Nobody should make plans for inheritance they haven't yet received.

Scobberlotcher · 02/10/2015 16:29

This reply has been deleted

Message withdrawn at poster's request.

sleeponeday · 02/10/2015 16:36

God, Scobber, how horrible. I'm really sorry you had to hear that.

roundaboutthetown · 02/10/2015 16:37

How is the money being left to the grandchildren? Will it be held in trust until they reach the age of 18 or older, or are the executors permitted to give the grandchildren's share to their parents to look after?

Would you have a problem with the money being given direct to adult grandchildren?
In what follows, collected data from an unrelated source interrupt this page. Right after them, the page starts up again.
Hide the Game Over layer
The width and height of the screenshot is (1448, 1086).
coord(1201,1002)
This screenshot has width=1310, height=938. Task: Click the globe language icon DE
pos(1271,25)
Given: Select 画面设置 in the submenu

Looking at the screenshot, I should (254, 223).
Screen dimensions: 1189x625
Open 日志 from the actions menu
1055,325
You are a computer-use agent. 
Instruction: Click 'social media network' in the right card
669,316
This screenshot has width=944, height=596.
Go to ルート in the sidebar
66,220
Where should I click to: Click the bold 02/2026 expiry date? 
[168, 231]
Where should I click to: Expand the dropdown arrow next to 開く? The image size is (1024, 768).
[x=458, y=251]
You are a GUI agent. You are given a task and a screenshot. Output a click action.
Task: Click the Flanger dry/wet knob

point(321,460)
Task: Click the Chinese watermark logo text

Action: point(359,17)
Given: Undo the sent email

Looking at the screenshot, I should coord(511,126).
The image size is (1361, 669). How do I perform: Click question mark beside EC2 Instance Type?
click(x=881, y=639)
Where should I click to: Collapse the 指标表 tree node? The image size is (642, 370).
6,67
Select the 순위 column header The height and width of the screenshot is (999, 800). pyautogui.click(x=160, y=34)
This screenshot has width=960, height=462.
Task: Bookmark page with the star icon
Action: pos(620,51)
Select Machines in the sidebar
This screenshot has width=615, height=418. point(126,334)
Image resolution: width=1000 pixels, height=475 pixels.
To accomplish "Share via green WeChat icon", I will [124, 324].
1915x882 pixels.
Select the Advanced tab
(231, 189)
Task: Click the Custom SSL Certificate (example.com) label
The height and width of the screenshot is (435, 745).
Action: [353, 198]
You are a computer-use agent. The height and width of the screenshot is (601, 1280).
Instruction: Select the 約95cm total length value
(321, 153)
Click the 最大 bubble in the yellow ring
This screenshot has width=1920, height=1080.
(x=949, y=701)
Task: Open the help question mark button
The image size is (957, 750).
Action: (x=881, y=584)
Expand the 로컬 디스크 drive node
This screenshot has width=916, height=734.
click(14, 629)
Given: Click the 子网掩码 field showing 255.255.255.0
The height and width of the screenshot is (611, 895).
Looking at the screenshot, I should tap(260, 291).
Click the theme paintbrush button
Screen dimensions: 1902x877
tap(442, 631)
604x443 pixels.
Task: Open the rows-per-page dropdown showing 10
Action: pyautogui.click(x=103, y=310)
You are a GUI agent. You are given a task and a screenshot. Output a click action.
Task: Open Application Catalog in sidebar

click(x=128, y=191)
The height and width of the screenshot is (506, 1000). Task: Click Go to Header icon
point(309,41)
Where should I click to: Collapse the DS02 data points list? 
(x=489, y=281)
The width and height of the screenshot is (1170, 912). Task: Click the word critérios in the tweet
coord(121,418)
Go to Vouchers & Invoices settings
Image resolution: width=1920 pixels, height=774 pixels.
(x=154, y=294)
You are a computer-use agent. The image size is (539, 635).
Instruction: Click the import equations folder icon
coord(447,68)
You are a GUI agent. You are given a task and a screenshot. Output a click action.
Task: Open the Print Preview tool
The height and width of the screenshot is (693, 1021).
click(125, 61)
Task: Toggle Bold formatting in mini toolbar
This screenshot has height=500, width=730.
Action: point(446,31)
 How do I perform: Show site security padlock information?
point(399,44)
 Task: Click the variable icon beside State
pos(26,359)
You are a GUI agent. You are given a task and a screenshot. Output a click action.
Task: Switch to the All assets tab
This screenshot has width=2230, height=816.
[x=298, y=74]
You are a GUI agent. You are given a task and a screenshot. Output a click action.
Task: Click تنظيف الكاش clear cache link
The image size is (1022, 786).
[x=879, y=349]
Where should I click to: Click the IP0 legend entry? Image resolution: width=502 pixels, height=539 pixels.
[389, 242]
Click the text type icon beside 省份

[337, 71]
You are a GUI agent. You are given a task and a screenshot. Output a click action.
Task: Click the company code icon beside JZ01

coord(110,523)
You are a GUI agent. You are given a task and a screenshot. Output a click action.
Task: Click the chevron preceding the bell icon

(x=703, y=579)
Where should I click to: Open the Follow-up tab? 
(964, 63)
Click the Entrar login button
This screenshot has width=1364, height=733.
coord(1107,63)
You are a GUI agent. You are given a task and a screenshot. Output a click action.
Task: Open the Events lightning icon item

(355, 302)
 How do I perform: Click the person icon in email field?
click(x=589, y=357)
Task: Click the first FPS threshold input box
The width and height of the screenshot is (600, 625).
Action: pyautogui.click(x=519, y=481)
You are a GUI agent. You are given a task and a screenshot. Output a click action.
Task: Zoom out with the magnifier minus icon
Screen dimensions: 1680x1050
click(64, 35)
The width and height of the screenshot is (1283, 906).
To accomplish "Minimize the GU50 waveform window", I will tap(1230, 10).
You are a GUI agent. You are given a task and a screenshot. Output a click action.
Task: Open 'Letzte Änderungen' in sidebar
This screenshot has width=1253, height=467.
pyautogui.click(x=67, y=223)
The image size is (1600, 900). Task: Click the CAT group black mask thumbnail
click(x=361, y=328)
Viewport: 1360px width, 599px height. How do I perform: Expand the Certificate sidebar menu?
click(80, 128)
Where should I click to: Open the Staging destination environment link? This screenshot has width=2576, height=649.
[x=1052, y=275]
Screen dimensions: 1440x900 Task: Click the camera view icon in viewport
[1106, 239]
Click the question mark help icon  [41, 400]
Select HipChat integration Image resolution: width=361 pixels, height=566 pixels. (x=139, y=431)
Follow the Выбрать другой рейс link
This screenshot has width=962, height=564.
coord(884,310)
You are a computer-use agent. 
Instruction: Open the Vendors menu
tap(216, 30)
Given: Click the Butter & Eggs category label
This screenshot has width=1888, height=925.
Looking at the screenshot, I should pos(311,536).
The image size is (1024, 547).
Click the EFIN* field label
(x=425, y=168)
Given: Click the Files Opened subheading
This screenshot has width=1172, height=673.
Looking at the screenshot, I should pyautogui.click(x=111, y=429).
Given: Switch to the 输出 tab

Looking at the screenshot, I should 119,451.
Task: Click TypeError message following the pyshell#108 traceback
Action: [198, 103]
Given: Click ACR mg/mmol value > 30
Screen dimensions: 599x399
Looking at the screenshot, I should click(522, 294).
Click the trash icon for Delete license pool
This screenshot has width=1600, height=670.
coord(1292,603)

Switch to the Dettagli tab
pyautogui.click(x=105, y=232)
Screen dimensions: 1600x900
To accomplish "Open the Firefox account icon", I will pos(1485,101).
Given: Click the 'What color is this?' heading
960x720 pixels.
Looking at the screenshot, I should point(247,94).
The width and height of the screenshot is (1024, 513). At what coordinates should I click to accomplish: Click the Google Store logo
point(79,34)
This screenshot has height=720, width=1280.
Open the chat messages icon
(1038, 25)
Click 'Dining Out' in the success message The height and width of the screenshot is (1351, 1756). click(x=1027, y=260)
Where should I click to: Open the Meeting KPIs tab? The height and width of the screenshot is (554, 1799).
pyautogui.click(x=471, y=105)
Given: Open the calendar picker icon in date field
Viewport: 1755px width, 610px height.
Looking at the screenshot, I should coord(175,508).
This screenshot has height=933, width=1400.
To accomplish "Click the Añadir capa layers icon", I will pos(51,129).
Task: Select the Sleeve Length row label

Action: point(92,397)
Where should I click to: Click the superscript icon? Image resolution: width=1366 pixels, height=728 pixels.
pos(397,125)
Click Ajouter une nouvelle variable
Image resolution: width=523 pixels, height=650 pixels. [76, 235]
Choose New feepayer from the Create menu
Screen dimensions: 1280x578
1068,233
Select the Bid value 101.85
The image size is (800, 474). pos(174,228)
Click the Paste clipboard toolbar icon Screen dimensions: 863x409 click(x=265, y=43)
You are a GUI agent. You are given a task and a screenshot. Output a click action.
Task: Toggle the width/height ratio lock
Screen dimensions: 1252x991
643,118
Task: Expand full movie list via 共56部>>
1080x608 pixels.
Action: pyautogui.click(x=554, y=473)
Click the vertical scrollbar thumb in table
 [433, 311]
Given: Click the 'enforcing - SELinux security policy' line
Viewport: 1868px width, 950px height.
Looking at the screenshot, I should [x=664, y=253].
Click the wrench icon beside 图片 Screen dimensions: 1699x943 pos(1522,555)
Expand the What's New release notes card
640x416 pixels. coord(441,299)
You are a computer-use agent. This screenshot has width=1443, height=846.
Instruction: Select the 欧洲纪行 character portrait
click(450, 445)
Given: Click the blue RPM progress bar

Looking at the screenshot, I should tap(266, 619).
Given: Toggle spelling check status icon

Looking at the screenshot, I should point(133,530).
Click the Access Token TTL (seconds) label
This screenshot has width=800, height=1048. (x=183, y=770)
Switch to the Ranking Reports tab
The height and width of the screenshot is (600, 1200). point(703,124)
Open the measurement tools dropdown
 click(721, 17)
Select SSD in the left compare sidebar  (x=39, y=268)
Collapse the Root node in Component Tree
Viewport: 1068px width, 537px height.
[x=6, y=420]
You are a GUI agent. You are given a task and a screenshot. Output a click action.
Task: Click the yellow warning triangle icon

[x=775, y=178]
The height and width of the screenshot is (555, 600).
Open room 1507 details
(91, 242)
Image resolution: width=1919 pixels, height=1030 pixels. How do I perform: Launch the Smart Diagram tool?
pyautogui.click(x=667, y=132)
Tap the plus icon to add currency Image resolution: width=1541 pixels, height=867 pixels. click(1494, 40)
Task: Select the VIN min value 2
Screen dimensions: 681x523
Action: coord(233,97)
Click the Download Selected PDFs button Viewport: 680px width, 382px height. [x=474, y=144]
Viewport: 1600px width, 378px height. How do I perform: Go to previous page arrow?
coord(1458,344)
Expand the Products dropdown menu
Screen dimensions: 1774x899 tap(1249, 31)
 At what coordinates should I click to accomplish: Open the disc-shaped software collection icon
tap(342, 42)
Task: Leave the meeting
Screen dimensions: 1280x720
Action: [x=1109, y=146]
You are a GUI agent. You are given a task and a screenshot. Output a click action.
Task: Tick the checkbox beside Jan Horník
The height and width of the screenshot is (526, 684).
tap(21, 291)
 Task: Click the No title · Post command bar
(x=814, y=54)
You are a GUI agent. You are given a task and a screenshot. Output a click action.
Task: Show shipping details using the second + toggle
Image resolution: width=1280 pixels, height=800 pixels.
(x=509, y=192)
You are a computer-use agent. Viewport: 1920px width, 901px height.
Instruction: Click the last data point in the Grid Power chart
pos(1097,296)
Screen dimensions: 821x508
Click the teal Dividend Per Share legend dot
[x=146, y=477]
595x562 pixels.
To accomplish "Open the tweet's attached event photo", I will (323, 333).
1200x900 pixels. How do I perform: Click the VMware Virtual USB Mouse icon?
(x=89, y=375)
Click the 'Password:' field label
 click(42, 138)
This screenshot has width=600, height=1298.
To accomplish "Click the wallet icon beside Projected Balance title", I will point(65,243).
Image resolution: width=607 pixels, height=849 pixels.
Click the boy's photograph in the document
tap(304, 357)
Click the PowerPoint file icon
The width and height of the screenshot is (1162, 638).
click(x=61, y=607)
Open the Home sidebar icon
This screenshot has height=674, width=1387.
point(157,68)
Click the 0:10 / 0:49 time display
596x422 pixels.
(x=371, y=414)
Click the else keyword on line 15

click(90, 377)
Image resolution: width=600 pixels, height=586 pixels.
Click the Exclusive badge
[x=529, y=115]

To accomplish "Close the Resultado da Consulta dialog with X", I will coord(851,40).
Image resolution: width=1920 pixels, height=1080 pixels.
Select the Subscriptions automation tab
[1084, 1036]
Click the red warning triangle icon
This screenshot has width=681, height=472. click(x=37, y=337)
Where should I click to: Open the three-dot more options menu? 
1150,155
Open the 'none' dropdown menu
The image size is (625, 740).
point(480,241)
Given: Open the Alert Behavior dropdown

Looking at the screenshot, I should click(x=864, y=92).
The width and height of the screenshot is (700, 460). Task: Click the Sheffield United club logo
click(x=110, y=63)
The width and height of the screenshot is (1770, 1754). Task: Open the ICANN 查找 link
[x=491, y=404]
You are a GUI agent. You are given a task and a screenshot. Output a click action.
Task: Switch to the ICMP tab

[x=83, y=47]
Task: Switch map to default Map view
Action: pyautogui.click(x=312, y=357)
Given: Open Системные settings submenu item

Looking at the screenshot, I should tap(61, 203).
If not, then it seems to me your problem is with a lack of trust of siblings to spend their children's money on their children, rather than on benefiting themselves.

Borninthe60s · 02/10/2015 16:41

Not sure I'm understanding correctly but if each sibling receives the same I see no problem. If each sibling receives more because they have children then they could give part of their share to the childless sibling so that they get the same.

My mums will state my brother and I will get 40% each with the remaining 10% to grandchildren. As both my brother and I have two children it's all equal (we are both unlikely to produce more offspring due to age). However I have three step children who have always been treated the same as my own children by my whole family (luckily) and initially my mum wanted to bequeath them the same as the other grandchildren. I felt this may cause resentment and instead my mum has gifted them a fixed sum of money which is considerably less than the grandchildren will get.

We are hoping this will keep everyone happy and certainly my stepchildren will be grateful to receive anything as they don't expect it.

Whatever happens hold onto it being what your parents want and not what any of you siblings want.

LyndaNotLinda · 02/10/2015 16:42

I think it's a crap way of dividing it up. Essentially you're rewarding your fecund children. Particularly painful if one of them isn't childless by choice. It's a great way of ensuring bitterness between siblings.

Equal shares between the offspring is the best way of avoiding resentment. And yes, I do think it's crap parenting - it's crashingly insensitive.

Toughasoldboots · 02/10/2015 16:44

This reply has been deleted

Message withdrawn at poster's request.